[Esercizi]
(1) Nel brano su Petricchio, che tipo di fuga è quella che ci porta, crescendo, a staccarci dalle nostre radici?
(2) Prosegui il brano su Petricchio partendo da dove si ferma.

[Brano riportato]
# # #
Era quello che chiamavano l’appetricchiamento: una malia di avviluppamento a usi e costumi, a gesti e parole, a sapori e profumi.

Questo grazie non solo alla storia unica e curiosa, ammaliante e più intrigante dei racconti delle nostre nonne che ci aggiornavano sui vicini, ma soprattutto grazie alla scrittura originale, esuberante e oserei dire geniale della Agliardi, che ha saputo coinvolgerci in una serie di tradizioni dimenticate, di gesti abbandonati, di modi di dire ormai incomprensibili. Petricchio è il protagonista del libro e al tempo stesso non lo: Petricchio è tutti i paesini della nostra penisola, sono le nostre origini, alle quali molti di noi forse vorrebbero tornare e dalle quali in tanti sono fuggiti. Petricchio è il paese dei nonni, delle estati in famiglia, dei vicini che ti vedono crescere. Petricchio è insieme fuga e ritorno. Una fuga fisiologica, perché crescendo siamo portati a staccarci dalle nostre radici, presi dalle novità, dalla vita, dai doveri, da altri interessi; e così piano piano, senza arrecare troppo dolore, cerchiamo di allontanarti dai luoghi in cui siamo cresciuti, da chi ci conosce meglio.
# # #
[Dati disponibili]
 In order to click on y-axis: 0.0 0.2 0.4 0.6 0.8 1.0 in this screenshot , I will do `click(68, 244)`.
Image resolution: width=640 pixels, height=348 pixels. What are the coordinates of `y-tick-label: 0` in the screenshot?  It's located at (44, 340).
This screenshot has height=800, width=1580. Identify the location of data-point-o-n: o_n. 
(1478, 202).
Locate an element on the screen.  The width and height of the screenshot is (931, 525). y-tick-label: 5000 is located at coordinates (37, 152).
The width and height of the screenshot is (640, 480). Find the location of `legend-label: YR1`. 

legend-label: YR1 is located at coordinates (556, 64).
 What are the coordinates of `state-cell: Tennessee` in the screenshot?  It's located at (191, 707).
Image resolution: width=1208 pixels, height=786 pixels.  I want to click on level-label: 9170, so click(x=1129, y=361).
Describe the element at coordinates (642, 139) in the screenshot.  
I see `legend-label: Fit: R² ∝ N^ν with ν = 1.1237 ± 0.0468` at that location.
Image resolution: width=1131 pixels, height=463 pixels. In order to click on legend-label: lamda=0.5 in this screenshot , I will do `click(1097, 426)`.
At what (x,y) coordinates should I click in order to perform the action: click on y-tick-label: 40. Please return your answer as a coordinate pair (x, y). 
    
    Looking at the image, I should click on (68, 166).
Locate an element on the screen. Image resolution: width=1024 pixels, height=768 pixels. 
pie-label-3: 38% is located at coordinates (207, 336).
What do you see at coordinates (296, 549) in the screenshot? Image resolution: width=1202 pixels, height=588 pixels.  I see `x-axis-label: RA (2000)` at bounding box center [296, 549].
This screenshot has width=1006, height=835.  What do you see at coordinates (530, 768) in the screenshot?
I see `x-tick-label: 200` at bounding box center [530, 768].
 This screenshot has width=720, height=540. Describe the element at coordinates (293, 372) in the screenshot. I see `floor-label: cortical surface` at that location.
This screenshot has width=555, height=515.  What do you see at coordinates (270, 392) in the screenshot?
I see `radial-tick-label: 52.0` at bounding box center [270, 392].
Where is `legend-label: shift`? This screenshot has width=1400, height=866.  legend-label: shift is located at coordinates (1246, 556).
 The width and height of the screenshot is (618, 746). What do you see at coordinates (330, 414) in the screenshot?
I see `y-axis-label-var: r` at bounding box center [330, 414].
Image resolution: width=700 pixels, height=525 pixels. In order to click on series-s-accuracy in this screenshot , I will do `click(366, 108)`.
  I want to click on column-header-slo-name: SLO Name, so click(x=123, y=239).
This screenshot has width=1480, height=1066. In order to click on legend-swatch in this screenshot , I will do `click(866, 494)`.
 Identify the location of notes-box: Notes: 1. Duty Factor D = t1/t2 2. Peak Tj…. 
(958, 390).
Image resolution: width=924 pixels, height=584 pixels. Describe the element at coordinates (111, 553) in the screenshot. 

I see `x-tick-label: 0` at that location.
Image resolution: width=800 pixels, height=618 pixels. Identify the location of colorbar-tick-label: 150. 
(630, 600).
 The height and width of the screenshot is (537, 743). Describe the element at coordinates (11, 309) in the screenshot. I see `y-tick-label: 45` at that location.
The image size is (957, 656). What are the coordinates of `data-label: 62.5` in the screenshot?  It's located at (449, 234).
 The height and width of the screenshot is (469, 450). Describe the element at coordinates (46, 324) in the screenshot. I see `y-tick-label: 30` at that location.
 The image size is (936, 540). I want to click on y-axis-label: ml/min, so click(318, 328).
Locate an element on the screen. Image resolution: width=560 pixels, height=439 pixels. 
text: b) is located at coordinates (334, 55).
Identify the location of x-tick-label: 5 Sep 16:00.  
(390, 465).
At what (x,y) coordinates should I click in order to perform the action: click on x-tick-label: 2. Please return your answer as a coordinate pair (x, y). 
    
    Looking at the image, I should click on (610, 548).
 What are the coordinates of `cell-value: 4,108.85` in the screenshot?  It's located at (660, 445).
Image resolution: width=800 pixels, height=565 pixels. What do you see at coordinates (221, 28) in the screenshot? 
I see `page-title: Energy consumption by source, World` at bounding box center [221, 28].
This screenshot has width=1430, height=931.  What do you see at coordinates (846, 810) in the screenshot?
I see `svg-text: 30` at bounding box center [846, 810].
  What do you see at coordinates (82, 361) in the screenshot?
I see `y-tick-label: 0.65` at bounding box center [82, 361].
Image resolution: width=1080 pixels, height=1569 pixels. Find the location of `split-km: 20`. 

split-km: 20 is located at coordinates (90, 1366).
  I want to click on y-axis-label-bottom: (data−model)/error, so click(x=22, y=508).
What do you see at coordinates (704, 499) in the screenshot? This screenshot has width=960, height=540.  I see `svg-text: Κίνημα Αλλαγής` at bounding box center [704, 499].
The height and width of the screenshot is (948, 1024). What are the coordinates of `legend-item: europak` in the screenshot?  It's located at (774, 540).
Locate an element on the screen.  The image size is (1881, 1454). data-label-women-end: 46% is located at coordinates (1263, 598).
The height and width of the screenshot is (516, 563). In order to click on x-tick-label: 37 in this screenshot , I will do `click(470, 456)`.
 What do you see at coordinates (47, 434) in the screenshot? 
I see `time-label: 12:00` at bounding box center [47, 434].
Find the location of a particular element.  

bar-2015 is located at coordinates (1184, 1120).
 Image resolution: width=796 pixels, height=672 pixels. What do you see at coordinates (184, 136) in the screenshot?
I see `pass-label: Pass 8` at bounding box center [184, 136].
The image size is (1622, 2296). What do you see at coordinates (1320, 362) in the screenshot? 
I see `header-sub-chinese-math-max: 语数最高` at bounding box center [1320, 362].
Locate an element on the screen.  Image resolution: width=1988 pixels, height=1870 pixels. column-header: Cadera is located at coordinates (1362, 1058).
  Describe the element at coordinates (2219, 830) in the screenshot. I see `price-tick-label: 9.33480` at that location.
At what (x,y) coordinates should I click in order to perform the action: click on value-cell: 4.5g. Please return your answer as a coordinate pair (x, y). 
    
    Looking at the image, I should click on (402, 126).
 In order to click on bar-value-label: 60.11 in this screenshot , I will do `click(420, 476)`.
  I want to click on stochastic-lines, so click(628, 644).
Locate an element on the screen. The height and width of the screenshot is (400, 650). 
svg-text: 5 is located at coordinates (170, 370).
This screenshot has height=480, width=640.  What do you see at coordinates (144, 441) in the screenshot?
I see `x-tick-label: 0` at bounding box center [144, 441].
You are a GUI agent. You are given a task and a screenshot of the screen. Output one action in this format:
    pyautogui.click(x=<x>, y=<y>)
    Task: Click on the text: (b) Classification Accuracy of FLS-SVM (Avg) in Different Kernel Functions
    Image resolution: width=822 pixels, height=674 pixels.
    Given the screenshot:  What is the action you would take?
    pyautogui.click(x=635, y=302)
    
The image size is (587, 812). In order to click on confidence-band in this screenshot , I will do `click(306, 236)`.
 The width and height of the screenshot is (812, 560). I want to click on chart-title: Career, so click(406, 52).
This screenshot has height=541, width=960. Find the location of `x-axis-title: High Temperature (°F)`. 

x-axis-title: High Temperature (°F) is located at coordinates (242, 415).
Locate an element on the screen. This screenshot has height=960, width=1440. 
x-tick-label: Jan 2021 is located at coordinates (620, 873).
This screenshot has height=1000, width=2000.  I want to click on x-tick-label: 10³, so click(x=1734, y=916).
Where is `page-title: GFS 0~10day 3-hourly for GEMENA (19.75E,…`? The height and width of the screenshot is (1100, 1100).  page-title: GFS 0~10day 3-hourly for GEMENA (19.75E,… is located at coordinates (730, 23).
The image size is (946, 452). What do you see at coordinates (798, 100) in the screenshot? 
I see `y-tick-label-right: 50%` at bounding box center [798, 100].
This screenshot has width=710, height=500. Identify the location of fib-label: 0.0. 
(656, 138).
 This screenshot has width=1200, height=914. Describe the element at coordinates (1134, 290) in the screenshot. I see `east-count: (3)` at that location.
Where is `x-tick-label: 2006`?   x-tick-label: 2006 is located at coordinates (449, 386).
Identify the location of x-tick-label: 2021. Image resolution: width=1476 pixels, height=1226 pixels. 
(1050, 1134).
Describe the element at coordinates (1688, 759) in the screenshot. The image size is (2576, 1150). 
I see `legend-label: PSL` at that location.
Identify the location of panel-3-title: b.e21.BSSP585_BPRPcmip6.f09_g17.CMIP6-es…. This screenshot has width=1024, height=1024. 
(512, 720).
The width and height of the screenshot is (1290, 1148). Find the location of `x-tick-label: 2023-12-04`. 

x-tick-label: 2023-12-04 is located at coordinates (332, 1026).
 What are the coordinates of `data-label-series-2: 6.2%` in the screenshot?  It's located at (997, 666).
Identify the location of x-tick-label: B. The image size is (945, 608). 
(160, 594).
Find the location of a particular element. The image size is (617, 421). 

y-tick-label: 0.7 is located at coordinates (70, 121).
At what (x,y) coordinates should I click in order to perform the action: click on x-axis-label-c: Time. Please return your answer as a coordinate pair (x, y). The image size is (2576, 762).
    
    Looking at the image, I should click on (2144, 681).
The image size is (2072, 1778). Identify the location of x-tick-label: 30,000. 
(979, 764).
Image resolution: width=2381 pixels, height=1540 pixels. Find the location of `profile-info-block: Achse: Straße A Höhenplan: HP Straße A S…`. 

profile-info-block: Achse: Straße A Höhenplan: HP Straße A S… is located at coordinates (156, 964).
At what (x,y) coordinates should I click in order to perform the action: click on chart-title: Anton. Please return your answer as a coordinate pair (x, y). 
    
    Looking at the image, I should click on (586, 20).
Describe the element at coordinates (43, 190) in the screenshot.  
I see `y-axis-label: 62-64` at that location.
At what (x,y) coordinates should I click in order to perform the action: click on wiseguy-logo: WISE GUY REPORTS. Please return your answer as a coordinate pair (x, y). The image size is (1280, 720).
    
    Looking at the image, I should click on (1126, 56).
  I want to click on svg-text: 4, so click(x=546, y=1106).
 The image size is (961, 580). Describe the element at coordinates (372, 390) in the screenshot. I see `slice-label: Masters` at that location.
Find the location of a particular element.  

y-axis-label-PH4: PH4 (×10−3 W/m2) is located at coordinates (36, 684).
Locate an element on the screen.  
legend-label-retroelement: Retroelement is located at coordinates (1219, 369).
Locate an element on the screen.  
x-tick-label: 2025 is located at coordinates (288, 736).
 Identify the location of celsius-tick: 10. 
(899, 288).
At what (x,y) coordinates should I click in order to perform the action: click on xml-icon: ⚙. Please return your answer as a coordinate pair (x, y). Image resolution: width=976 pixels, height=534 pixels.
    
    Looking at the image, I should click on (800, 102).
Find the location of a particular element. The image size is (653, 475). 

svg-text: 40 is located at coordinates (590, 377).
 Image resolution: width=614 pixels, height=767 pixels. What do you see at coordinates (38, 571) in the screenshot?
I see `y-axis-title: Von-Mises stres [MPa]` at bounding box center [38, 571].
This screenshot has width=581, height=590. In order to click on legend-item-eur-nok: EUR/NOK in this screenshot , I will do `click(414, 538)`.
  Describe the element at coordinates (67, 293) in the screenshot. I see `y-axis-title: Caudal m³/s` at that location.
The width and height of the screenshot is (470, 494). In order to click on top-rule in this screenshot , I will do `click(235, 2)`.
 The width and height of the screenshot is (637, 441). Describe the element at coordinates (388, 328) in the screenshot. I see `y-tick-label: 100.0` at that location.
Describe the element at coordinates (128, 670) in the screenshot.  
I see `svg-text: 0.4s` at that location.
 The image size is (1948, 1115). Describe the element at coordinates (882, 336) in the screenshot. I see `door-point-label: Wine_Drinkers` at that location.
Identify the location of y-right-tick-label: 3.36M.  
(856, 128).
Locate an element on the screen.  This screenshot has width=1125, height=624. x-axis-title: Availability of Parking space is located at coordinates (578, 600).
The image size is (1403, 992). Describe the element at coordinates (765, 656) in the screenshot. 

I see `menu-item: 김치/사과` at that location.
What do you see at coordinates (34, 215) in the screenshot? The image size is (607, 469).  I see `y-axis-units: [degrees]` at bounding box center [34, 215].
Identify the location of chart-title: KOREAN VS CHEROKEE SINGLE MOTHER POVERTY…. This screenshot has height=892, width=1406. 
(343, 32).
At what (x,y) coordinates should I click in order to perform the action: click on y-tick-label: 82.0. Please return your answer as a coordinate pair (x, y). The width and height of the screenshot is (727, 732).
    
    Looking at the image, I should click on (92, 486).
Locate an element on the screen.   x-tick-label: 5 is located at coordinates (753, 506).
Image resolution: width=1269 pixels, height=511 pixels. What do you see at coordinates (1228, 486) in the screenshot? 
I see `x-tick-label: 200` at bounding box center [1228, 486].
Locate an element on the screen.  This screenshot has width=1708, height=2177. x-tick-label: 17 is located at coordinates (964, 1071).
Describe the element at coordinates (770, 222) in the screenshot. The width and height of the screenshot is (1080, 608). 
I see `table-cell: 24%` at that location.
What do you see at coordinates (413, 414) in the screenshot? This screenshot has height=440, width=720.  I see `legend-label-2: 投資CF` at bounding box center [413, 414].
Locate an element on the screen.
# # #
[Risposte agli esercizi]
(1) Una fuga fisiologica.

(2)
La partenza fu sottotono, tra fisiologica monotonia e sinistri timori. I gemelli si dibattevano tra la voglia di andare altrove e quella di andarci ancora una volta – come quando l’amore è finito, ma per una forma di delicatezza te ne vai dopo Natale, per non rovinare la festa.

Finché non ti rendi conto che le vere radici non si possono estirpare e che quando davvero ne hai bisogno torni sempre ai luoghi dove il tuo cuore ha battuto più forte. “Appetricchio” non è solo un romanzo divertente e bizzarro; è una storia piena di amore, di tristezza in alcuni casi, e persino di dolore. Eppure proprio per questo ti senti tanto più legata con un filo invisibile a questo piccolo paese che, nonostante i suoi venticinque abitanti, l’estate si riempie di colori, odori, sapori, grida, vite, pettegolezzi, discussioni e riappacificazioni. E allora fatevi coraggio e attraversate anche voi quel ponte malfermo, stando attenti ai pertusi e raggiungete Appetricchio, che non ve ne pentirete.

Quanta vita che c’è Appetricchio, borgo senza voce nascosto da un bosco.